### [Record extracts]
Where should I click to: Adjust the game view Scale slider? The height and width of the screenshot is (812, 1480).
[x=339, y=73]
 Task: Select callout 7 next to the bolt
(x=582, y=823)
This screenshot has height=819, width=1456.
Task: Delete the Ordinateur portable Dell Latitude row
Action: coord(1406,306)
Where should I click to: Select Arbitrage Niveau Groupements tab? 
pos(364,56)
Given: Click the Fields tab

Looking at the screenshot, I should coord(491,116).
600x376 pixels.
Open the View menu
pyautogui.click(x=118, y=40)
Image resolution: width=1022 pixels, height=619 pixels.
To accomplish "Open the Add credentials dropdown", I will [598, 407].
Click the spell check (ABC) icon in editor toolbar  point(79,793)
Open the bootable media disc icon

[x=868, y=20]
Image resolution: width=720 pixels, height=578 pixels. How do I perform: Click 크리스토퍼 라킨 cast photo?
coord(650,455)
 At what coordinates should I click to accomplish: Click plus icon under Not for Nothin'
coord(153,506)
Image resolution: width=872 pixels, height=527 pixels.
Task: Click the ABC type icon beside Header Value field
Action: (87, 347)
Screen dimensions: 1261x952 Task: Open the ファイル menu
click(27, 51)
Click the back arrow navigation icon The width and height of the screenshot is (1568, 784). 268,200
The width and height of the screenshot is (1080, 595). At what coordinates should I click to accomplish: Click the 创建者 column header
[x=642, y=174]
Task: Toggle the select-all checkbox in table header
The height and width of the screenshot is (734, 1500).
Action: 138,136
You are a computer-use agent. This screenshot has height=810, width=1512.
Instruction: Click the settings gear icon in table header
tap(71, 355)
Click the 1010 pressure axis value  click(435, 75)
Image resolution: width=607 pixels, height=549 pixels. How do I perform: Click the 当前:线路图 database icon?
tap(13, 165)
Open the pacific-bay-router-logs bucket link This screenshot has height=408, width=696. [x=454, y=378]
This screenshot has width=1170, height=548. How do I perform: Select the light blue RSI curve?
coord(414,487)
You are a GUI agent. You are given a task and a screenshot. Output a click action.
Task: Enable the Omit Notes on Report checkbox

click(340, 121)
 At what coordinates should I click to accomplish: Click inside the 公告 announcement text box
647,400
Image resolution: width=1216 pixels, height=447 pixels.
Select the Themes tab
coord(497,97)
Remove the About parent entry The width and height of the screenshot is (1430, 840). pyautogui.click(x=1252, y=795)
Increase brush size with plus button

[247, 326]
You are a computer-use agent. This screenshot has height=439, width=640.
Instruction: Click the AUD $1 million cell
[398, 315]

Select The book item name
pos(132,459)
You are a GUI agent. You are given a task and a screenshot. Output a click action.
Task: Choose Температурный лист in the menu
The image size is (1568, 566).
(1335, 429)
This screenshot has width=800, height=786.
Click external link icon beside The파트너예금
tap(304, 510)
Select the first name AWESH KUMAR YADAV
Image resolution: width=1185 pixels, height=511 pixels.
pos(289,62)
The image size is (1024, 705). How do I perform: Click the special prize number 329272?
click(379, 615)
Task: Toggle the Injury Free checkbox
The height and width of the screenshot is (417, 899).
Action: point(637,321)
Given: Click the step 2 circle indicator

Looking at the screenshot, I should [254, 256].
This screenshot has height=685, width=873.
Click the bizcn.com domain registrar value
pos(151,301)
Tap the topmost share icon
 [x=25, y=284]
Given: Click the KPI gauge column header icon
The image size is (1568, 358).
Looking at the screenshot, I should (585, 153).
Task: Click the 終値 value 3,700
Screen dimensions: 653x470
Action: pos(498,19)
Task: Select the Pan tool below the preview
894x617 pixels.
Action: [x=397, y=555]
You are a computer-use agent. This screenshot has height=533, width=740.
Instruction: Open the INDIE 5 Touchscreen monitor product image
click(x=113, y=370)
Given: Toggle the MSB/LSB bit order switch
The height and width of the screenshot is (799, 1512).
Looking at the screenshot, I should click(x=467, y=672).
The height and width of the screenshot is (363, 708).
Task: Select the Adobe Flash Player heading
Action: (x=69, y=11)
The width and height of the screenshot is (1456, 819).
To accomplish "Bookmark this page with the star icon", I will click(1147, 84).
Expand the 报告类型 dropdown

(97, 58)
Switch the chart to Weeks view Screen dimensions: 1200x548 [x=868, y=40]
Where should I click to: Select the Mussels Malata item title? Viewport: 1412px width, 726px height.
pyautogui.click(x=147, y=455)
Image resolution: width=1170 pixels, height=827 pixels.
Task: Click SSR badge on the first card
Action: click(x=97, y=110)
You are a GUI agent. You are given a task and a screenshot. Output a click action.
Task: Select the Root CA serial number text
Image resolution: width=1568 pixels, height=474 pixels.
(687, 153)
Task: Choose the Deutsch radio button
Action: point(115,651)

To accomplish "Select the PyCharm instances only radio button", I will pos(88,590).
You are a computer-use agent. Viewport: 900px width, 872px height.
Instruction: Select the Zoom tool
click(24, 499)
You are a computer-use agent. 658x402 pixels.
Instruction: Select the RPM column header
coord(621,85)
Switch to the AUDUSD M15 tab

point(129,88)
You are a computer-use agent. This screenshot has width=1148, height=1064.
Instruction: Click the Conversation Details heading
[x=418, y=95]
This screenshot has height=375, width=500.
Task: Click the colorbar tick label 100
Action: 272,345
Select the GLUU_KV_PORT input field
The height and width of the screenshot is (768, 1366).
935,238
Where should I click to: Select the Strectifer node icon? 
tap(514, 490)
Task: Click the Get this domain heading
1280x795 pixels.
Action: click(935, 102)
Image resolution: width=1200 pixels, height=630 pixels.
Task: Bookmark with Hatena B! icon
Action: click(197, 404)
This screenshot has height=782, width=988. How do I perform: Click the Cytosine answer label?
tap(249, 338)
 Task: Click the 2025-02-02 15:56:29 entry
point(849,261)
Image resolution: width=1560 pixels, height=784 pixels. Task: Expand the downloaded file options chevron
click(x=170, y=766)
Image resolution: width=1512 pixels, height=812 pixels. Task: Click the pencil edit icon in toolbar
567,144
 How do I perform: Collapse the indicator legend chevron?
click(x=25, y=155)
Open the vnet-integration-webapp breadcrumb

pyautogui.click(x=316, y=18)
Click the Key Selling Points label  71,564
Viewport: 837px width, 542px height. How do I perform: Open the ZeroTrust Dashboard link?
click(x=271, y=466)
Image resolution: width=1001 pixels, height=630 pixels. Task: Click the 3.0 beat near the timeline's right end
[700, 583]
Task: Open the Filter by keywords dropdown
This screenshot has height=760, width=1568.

### [The task]
Reproduce the listing above verbatim.

### [Response for this exercise]
Where should I click to: Adjust the game view Scale slider? The height and width of the screenshot is (812, 1480).
[x=339, y=73]
 Task: Select callout 7 next to the bolt
(x=582, y=823)
This screenshot has height=819, width=1456.
Task: Delete the Ordinateur portable Dell Latitude row
Action: coord(1406,306)
Where should I click to: Select Arbitrage Niveau Groupements tab? 
pos(364,56)
Given: Click the Fields tab

Looking at the screenshot, I should coord(491,116).
600x376 pixels.
Open the View menu
pyautogui.click(x=118, y=40)
Image resolution: width=1022 pixels, height=619 pixels.
To accomplish "Open the Add credentials dropdown", I will [598, 407].
Click the spell check (ABC) icon in editor toolbar  point(79,793)
Open the bootable media disc icon

[x=868, y=20]
Image resolution: width=720 pixels, height=578 pixels. How do I perform: Click 크리스토퍼 라킨 cast photo?
coord(650,455)
 At what coordinates should I click to accomplish: Click plus icon under Not for Nothin'
coord(153,506)
Image resolution: width=872 pixels, height=527 pixels.
Task: Click the ABC type icon beside Header Value field
Action: (87, 347)
Screen dimensions: 1261x952 Task: Open the ファイル menu
click(27, 51)
Click the back arrow navigation icon The width and height of the screenshot is (1568, 784). 268,200
The width and height of the screenshot is (1080, 595). At what coordinates should I click to accomplish: Click the 创建者 column header
[x=642, y=174]
Task: Toggle the select-all checkbox in table header
The height and width of the screenshot is (734, 1500).
Action: 138,136
You are a computer-use agent. This screenshot has height=810, width=1512.
Instruction: Click the settings gear icon in table header
tap(71, 355)
Click the 1010 pressure axis value  click(435, 75)
Image resolution: width=607 pixels, height=549 pixels. How do I perform: Click the 当前:线路图 database icon?
tap(13, 165)
Open the pacific-bay-router-logs bucket link This screenshot has height=408, width=696. [x=454, y=378]
This screenshot has width=1170, height=548. How do I perform: Select the light blue RSI curve?
coord(414,487)
You are a GUI agent. You are given a task and a screenshot. Output a click action.
Task: Enable the Omit Notes on Report checkbox

click(340, 121)
 At what coordinates should I click to accomplish: Click inside the 公告 announcement text box
647,400
Image resolution: width=1216 pixels, height=447 pixels.
Select the Themes tab
coord(497,97)
Remove the About parent entry The width and height of the screenshot is (1430, 840). pyautogui.click(x=1252, y=795)
Increase brush size with plus button

[247, 326]
You are a computer-use agent. This screenshot has height=439, width=640.
Instruction: Click the AUD $1 million cell
[398, 315]

Select The book item name
pos(132,459)
You are a GUI agent. You are given a task and a screenshot. Output a click action.
Task: Choose Температурный лист in the menu
The image size is (1568, 566).
(1335, 429)
This screenshot has width=800, height=786.
Click external link icon beside The파트너예금
tap(304, 510)
Select the first name AWESH KUMAR YADAV
Image resolution: width=1185 pixels, height=511 pixels.
pos(289,62)
The image size is (1024, 705). How do I perform: Click the special prize number 329272?
click(379, 615)
Task: Toggle the Injury Free checkbox
The height and width of the screenshot is (417, 899).
Action: point(637,321)
Given: Click the step 2 circle indicator

Looking at the screenshot, I should [254, 256].
This screenshot has height=685, width=873.
Click the bizcn.com domain registrar value
pos(151,301)
Tap the topmost share icon
 [x=25, y=284]
Given: Click the KPI gauge column header icon
The image size is (1568, 358).
Looking at the screenshot, I should (585, 153).
Task: Click the 終値 value 3,700
Screen dimensions: 653x470
Action: pos(498,19)
Task: Select the Pan tool below the preview
894x617 pixels.
Action: [x=397, y=555]
You are a computer-use agent. This screenshot has height=533, width=740.
Instruction: Open the INDIE 5 Touchscreen monitor product image
click(x=113, y=370)
Given: Toggle the MSB/LSB bit order switch
The height and width of the screenshot is (799, 1512).
Looking at the screenshot, I should click(x=467, y=672).
The height and width of the screenshot is (363, 708).
Task: Select the Adobe Flash Player heading
Action: (x=69, y=11)
The width and height of the screenshot is (1456, 819).
To accomplish "Bookmark this page with the star icon", I will click(1147, 84).
Expand the 报告类型 dropdown

(97, 58)
Switch the chart to Weeks view Screen dimensions: 1200x548 [x=868, y=40]
Where should I click to: Select the Mussels Malata item title? Viewport: 1412px width, 726px height.
pyautogui.click(x=147, y=455)
Image resolution: width=1170 pixels, height=827 pixels.
Task: Click SSR badge on the first card
Action: click(x=97, y=110)
You are a GUI agent. You are given a task and a screenshot. Output a click action.
Task: Select the Root CA serial number text
Image resolution: width=1568 pixels, height=474 pixels.
(687, 153)
Task: Choose the Deutsch radio button
Action: point(115,651)

To accomplish "Select the PyCharm instances only radio button", I will pos(88,590).
You are a computer-use agent. Viewport: 900px width, 872px height.
Instruction: Select the Zoom tool
click(24, 499)
You are a computer-use agent. 658x402 pixels.
Instruction: Select the RPM column header
coord(621,85)
Switch to the AUDUSD M15 tab

point(129,88)
You are a computer-use agent. This screenshot has width=1148, height=1064.
Instruction: Click the Conversation Details heading
[x=418, y=95]
This screenshot has height=375, width=500.
Task: Click the colorbar tick label 100
Action: 272,345
Select the GLUU_KV_PORT input field
The height and width of the screenshot is (768, 1366).
935,238
Where should I click to: Select the Strectifer node icon? 
tap(514, 490)
Task: Click the Get this domain heading
1280x795 pixels.
Action: click(935, 102)
Image resolution: width=1200 pixels, height=630 pixels.
Task: Bookmark with Hatena B! icon
Action: click(197, 404)
This screenshot has height=782, width=988. How do I perform: Click the Cytosine answer label?
tap(249, 338)
 Task: Click the 2025-02-02 15:56:29 entry
point(849,261)
Image resolution: width=1560 pixels, height=784 pixels. Task: Expand the downloaded file options chevron
click(x=170, y=766)
Image resolution: width=1512 pixels, height=812 pixels. Task: Click the pencil edit icon in toolbar
567,144
 How do I perform: Collapse the indicator legend chevron?
click(x=25, y=155)
Open the vnet-integration-webapp breadcrumb

pyautogui.click(x=316, y=18)
Click the Key Selling Points label  71,564
Viewport: 837px width, 542px height. How do I perform: Open the ZeroTrust Dashboard link?
click(x=271, y=466)
Image resolution: width=1001 pixels, height=630 pixels. Task: Click the 3.0 beat near the timeline's right end
[700, 583]
Task: Open the Filter by keywords dropdown
This screenshot has height=760, width=1568.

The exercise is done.